Improvements to the Generate-and-Complete Approach to Conformant Planning

Authors: Liangda Fang, Min Zhan, Jin Tong, Xiujie Huang, Ziliang Chen, Quanlong Guan

IJCAI 2025 | Venue PDF | Archive PDF | Plain Text | LLM Run Details

Reproducibility Variable Result LLM Response
Research Type Experimental Experimental results show that the improved GC planner has significant improvements over the original GC approach in many instances with a large number of initial states. Our approach also outperforms all of state-of-the-art planners, solving 989 instances in comparison to 784, which is the most solved by DNF. We evaluate our improved GC approach on benchmarks that includes a total of 50 domains, with 1,179 instances from previous literature and the IPC competitions.
Researcher Affiliation Academia 1Jinan University, Guangzhou, 510632, China 2Pengcheng Laboratory, Shenzhen, 518055, China 3Pazhou Laboratory, Guangzhou, 510330, China EMAIL, EMAIL, EMAIL
Pseudocode Yes Algorithm 1: GC(P) ... Algorithm 2: Complete(P, S, α) ... Algorithm 3: Extend(P, s, s , α) ... Algorithm 4: CG-Complete(P, s , α) ... Algorithm 5: i GC(P)
Open Source Code No The paper states: "We implemented the improved GC approach, namely i GC, on top of the source code of the GC[LAMA] planner." This indicates that the authors built their work upon existing open-source code (GC[LAMA]), but it does not explicitly state that their specific implementation (i GC) is open-source or provide a link to its repository.

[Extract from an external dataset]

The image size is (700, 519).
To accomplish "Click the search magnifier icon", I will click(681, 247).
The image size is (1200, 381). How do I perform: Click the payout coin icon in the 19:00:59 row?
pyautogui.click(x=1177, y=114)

No other statements or links for code release are provided.
Open Datasets Yes We collect 50 domains with a total of 1179 instances, including 7 domains from IPC-5 [Bonet and Givan, 2006]: adder-ipc5, coins, comm, uts-k, uts-l, uts-r, and sortnet; 6 domains from IPC-6 [Bryce and Buffet, 2008]: uts-cycle, raos-key, forest, dispose, adder-ipc6, and block; 7 domains from [Hoffmann and Brafman, 2006]: logistics, bomb, ring, grid, omlette, cleaner, and safe; 7 domains from [Palacios and Geffner, 2009]: cube-center, sqr-center, corners-sqr, cornerscube, look-and-grab, 1-dispose, and push-to; 10 domains from [To et al., 2015]: new-dispose, new-push, new-ring, new-uts-cycle, new-uts-k, or-1-dispose, or-coins, or-dispose, or-new-push, and or-push-to; 2 domains from [Grastien and Scala, 2020]: grid-empty and grid-wall; 5 domains from [Nguyen et al., 2012]: 1-dispose-disappear, hall-a, hall-r, marker-enc1, and look-and-grab-disappear; 2 domains from [Eiter et al., 2003]: bt and btc; 3 domains from others: retrieve, reward and to-trash; and 1 domain we propose: or1-dispose-disappear, a variant of or-1-dispose, which action pickup randomly drops the item at any location if it is held.

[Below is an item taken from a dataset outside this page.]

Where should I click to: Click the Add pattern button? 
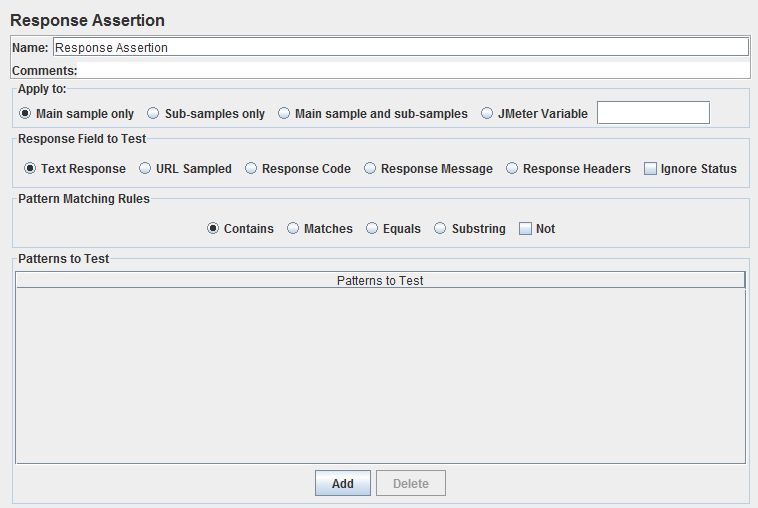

Dataset Splits No The paper discusses solving instances of planning problems from various domains and benchmarks. It does not provide specific details on training/test/validation splits for these instances, as the nature of the research involves solving planning problems rather than training machine learning models with explicit data splits.
Hardware Specification Yes The experiments were run on Ubuntu 24.04, with an Intel 8086K 4.0 GHz CPU and 64GB RAM.

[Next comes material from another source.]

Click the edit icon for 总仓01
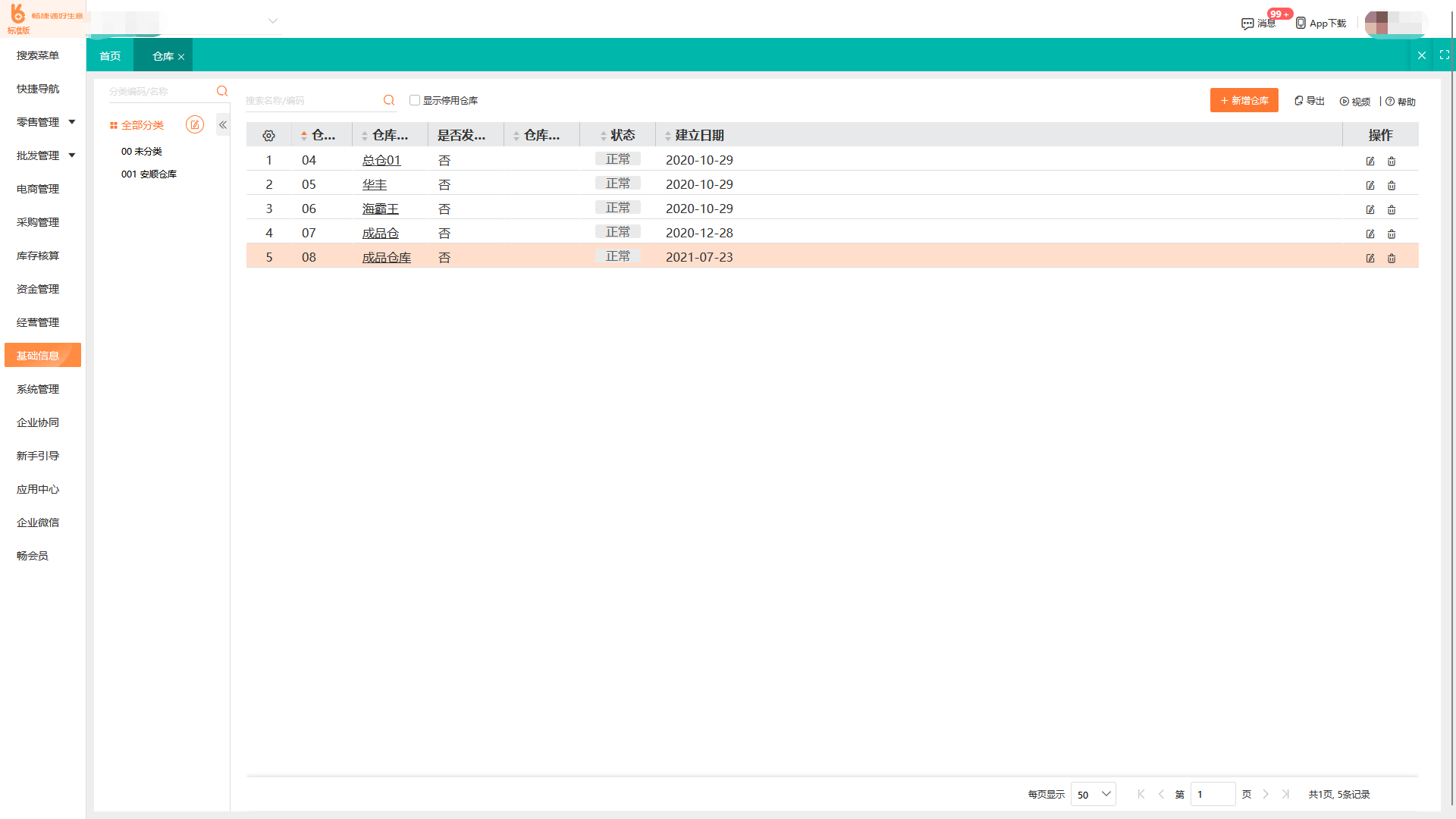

Software Dependencies No The paper mentions using "LAMA [Richter and Westphal, 2010] as the underlying classical planner" and "Z3 [de Moura and Bjørner, 2008] as the underlying SAT solver of the verification procedure." However, it does not specify the exact version numbers of LAMA or Z3 that were used in their experiments, which is required for reproducibility.
Experiment Setup Yes The memory limit is 16GB, and the time limit is 3600s.